> [Prompt 1]:
Answer these questions about the thread:
(a) Who wrote "The Gun," and what is it about?
(b) Which book by James Gleick is named?
(c) In Seven Eves, what event befalls the Earth?

The Measure of the World by Denis Guedj

There is an excerpt here:

[http://press.uchicago.edu/Misc/Chicago/310302.html](http://press.uchicago.edu/Misc/Chicago/310302.html)

The matter is interesting and IMHO very well told, as besides describing the
peregrinations of the scientists it gives an insight into the period, the
science revolution and Enlightenment.

------
aaronhoffman
Deirdre McCloskey has a series of books on "The Bourgeois Era". Here's an
example of what they cover "1% of history, 99% of wealth"
[https://www.youtube.com/watch?v=a0nsKBx77EQ](https://www.youtube.com/watch?v=a0nsKBx77EQ)

------
Dowwie
"The Gun" by C.J. Chivers is about the history of the AK47 and how it changed
war. The AK remains an affordable, durable piece of technology that anyone
could use, and effectively do so with minimal training, while in the process
disrupting structures of power.

------
bsenftner
You'd have to read the body of his work, but Mark Twain's self conversation
(the theme present in all his writings) is criticism of the conceited concept
of human progress.

------
nicostouch
Why Nations Fail: The Origins of Power, Prosperity, and Poverty

One of the most enlightening reads out there. Read both Why Nations Fail and
Guns, Germs and Steel.

------
emrgx
The Information by James Gleick.

It is a good read on how information has changed humanity and is still doing
so.

------
ue_
Books by Eric Hobsbawm and perhaps even Marx and related figures like
Proudhon. They are from a European point of view, though.

------
brad0
Science fiction: Seven Eves

It's what happens with the human race if the moon crashes into the Earth.

------
unixhero
Rendezvousous with Rama

Global Shift

> [Prompt 2]:
Copy out the listing unchanged, from its first line through the line containing "tap(378, 504)".

> [Records for processing]:
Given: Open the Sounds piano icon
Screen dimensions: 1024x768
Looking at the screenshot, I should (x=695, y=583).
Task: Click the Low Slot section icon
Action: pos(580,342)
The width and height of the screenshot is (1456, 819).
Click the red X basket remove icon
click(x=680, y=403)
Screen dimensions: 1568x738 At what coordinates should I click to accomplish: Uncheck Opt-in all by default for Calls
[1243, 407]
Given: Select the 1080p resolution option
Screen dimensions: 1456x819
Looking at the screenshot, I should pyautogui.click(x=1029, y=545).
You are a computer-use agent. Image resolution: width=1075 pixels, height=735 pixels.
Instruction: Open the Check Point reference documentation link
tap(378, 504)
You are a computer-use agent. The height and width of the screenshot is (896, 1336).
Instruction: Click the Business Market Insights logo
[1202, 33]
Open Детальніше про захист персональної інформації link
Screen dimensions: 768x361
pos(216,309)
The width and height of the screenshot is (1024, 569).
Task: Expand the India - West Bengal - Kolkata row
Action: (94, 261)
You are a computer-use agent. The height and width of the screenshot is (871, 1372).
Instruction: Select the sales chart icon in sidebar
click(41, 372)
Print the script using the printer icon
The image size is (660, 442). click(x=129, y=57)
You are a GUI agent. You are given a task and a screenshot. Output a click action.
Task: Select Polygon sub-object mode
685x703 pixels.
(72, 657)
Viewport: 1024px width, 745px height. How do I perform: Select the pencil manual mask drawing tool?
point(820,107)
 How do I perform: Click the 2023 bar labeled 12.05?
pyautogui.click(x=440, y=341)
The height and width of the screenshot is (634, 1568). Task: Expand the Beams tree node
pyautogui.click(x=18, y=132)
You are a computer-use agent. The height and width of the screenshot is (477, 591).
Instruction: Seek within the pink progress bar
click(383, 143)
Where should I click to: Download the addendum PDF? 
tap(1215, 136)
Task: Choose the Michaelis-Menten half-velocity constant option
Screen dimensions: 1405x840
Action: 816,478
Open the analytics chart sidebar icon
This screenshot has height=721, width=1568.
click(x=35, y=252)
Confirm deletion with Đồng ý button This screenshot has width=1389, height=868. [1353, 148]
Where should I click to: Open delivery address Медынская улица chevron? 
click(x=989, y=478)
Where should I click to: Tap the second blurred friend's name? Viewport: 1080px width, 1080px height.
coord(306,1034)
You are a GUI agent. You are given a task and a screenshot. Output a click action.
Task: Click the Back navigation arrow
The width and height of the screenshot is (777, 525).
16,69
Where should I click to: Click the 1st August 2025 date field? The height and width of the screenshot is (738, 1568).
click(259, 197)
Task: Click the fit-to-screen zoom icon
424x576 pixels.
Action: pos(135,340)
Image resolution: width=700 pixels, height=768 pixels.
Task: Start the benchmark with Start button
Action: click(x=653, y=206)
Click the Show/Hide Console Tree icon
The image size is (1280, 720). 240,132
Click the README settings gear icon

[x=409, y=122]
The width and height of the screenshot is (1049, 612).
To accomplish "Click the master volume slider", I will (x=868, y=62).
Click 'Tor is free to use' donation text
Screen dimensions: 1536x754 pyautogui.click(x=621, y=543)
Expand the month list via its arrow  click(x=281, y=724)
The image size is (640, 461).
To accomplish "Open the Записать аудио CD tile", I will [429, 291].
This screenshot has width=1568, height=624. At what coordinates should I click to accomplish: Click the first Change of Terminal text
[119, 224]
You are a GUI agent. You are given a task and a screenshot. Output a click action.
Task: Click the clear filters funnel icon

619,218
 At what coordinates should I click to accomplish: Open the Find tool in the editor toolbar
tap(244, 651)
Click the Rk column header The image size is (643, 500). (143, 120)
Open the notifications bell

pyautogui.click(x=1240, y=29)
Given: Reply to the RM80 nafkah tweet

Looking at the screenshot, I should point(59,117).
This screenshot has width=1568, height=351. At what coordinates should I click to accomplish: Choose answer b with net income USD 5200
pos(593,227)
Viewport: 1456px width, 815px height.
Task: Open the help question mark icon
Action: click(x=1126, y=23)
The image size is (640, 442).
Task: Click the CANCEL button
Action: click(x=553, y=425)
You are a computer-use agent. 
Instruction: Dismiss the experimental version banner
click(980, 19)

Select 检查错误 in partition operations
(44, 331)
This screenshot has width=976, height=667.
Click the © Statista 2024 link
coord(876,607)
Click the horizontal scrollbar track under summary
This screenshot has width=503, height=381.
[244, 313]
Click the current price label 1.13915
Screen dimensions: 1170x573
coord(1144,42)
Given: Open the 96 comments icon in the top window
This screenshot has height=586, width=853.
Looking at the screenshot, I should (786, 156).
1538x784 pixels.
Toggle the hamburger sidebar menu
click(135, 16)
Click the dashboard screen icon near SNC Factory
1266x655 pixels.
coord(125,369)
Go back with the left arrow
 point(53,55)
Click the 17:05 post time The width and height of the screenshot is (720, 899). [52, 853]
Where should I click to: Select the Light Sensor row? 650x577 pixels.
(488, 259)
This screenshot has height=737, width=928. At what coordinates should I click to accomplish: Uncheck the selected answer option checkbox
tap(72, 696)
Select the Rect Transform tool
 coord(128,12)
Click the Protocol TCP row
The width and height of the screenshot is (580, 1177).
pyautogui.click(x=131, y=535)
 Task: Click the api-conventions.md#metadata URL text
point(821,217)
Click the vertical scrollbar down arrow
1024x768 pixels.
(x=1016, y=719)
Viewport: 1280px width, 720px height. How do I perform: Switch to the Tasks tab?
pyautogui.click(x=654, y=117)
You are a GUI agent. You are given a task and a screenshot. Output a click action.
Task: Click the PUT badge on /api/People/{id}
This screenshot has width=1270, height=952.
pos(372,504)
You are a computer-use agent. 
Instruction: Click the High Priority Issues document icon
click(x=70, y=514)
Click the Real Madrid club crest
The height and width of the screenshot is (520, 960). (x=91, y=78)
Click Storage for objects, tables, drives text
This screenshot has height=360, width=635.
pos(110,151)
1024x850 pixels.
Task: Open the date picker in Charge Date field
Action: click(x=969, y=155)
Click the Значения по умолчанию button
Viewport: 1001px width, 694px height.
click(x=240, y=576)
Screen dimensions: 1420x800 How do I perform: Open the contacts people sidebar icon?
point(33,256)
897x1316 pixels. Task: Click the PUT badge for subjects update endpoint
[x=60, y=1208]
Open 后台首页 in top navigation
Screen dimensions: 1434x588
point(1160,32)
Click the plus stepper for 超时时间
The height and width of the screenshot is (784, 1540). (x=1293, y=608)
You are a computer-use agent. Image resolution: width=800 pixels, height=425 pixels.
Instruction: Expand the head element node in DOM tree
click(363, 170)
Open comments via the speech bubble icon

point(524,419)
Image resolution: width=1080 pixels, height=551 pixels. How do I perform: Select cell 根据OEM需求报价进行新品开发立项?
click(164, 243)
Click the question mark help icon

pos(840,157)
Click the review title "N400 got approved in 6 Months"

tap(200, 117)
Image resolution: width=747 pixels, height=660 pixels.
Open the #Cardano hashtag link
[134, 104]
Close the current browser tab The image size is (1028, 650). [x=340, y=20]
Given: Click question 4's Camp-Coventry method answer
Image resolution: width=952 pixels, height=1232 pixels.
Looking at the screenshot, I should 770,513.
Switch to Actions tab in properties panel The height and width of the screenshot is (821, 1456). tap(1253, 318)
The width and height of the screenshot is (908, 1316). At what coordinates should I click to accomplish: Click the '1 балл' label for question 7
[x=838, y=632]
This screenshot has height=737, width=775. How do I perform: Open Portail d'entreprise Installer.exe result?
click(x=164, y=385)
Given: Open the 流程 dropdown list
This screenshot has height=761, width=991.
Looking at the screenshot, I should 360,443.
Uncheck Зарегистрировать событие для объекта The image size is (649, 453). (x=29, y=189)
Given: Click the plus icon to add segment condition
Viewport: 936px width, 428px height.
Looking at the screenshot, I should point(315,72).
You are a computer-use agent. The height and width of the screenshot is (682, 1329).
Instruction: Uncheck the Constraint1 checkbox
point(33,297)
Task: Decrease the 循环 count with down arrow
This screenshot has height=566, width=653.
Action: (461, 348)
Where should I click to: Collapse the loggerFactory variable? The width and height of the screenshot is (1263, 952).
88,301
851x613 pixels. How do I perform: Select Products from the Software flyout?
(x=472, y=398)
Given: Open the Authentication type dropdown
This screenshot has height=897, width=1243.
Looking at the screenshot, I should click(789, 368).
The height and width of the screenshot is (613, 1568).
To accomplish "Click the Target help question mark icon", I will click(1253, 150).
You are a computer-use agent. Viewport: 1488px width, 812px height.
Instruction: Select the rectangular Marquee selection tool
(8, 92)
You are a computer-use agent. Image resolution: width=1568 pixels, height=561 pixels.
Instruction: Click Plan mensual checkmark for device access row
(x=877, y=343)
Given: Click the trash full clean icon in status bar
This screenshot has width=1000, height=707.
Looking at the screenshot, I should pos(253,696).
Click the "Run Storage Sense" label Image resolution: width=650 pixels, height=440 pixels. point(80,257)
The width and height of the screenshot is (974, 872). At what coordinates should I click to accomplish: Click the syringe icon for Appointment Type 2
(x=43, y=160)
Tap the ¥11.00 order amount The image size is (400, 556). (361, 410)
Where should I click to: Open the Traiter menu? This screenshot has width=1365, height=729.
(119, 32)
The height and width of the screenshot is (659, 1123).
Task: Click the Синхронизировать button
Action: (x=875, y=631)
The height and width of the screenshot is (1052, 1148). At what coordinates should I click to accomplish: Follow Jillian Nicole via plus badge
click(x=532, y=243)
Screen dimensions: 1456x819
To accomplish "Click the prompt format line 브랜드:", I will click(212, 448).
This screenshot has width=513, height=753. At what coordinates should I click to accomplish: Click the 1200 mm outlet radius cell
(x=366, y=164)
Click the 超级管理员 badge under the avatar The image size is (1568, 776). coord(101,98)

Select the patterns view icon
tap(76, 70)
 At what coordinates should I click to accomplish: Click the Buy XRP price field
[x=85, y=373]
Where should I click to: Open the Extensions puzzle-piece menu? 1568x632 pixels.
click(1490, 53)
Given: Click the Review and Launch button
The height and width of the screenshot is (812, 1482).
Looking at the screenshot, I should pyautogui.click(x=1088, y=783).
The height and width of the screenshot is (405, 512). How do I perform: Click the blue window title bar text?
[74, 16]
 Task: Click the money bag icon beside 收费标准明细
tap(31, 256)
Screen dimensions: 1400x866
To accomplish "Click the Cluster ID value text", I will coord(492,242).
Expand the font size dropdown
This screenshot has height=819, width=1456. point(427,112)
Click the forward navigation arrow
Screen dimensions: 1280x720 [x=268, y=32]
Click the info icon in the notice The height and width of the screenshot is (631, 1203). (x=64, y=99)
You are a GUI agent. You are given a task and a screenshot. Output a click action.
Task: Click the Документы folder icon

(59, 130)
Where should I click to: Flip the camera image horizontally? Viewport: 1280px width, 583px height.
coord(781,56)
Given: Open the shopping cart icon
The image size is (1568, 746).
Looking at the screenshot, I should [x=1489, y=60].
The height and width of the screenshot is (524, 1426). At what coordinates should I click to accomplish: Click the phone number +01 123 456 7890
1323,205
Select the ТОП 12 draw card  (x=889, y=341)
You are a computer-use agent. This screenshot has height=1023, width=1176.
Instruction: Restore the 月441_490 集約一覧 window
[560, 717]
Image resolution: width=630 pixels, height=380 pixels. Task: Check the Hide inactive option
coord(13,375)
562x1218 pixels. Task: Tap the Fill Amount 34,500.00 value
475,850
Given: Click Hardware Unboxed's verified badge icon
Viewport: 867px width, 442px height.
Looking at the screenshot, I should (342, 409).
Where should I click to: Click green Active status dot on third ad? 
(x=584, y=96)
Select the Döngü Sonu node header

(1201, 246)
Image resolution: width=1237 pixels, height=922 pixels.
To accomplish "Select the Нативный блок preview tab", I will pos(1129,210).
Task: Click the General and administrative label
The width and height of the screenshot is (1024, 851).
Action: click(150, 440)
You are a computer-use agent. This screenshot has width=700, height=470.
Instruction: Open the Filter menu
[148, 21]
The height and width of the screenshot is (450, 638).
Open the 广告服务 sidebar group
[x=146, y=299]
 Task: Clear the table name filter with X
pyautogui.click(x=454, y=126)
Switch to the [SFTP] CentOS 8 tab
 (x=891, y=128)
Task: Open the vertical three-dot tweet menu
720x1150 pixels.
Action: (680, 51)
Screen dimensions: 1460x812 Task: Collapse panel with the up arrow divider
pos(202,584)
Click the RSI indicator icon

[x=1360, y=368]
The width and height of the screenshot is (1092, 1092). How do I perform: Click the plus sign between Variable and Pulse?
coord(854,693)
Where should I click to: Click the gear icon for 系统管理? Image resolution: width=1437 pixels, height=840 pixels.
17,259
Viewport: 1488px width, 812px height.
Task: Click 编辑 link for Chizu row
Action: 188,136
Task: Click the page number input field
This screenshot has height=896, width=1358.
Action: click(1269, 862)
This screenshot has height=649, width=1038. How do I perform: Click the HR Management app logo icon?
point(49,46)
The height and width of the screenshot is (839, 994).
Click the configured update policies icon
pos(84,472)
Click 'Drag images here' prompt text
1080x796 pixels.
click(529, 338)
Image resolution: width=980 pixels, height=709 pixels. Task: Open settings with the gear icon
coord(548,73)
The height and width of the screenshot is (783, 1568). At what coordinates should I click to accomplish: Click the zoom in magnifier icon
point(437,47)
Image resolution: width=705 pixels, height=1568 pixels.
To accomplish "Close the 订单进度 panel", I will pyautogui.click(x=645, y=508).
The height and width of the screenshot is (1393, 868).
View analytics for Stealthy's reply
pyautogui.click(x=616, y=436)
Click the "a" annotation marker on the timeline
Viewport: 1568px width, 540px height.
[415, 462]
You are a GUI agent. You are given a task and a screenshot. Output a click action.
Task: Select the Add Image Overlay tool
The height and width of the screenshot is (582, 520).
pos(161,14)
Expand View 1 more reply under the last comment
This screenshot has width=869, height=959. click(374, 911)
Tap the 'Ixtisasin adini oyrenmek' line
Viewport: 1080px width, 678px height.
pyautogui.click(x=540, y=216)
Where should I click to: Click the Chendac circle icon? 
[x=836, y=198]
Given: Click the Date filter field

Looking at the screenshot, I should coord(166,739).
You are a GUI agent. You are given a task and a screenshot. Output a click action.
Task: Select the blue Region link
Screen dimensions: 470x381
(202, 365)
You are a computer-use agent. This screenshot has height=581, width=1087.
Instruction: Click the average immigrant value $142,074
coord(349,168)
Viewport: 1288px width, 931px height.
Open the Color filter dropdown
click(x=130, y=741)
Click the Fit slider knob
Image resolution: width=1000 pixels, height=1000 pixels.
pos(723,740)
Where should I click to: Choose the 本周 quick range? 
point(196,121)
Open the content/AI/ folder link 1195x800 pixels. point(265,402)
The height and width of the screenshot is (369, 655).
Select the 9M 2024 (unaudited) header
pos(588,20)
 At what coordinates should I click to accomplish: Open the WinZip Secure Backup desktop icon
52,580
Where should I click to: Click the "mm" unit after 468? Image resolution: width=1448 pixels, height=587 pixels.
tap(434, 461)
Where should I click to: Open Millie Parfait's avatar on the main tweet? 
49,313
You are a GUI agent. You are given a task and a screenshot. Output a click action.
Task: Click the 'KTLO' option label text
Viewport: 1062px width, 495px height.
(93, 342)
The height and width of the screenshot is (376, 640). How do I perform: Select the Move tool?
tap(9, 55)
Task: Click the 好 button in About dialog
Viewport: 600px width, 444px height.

> [Exercise output 1]:
(a) C.J. Chivers; it is about the history of the AK47 and how it changed war.
(b) The Information.
(c) The moon crashes into the Earth.

> [Exercise output 2]:
Given: Open the Sounds piano icon
Screen dimensions: 1024x768
Looking at the screenshot, I should (x=695, y=583).
Task: Click the Low Slot section icon
Action: pos(580,342)
The width and height of the screenshot is (1456, 819).
Click the red X basket remove icon
click(x=680, y=403)
Screen dimensions: 1568x738 At what coordinates should I click to accomplish: Uncheck Opt-in all by default for Calls
[1243, 407]
Given: Select the 1080p resolution option
Screen dimensions: 1456x819
Looking at the screenshot, I should pyautogui.click(x=1029, y=545).
You are a computer-use agent. Image resolution: width=1075 pixels, height=735 pixels.
Instruction: Open the Check Point reference documentation link
tap(378, 504)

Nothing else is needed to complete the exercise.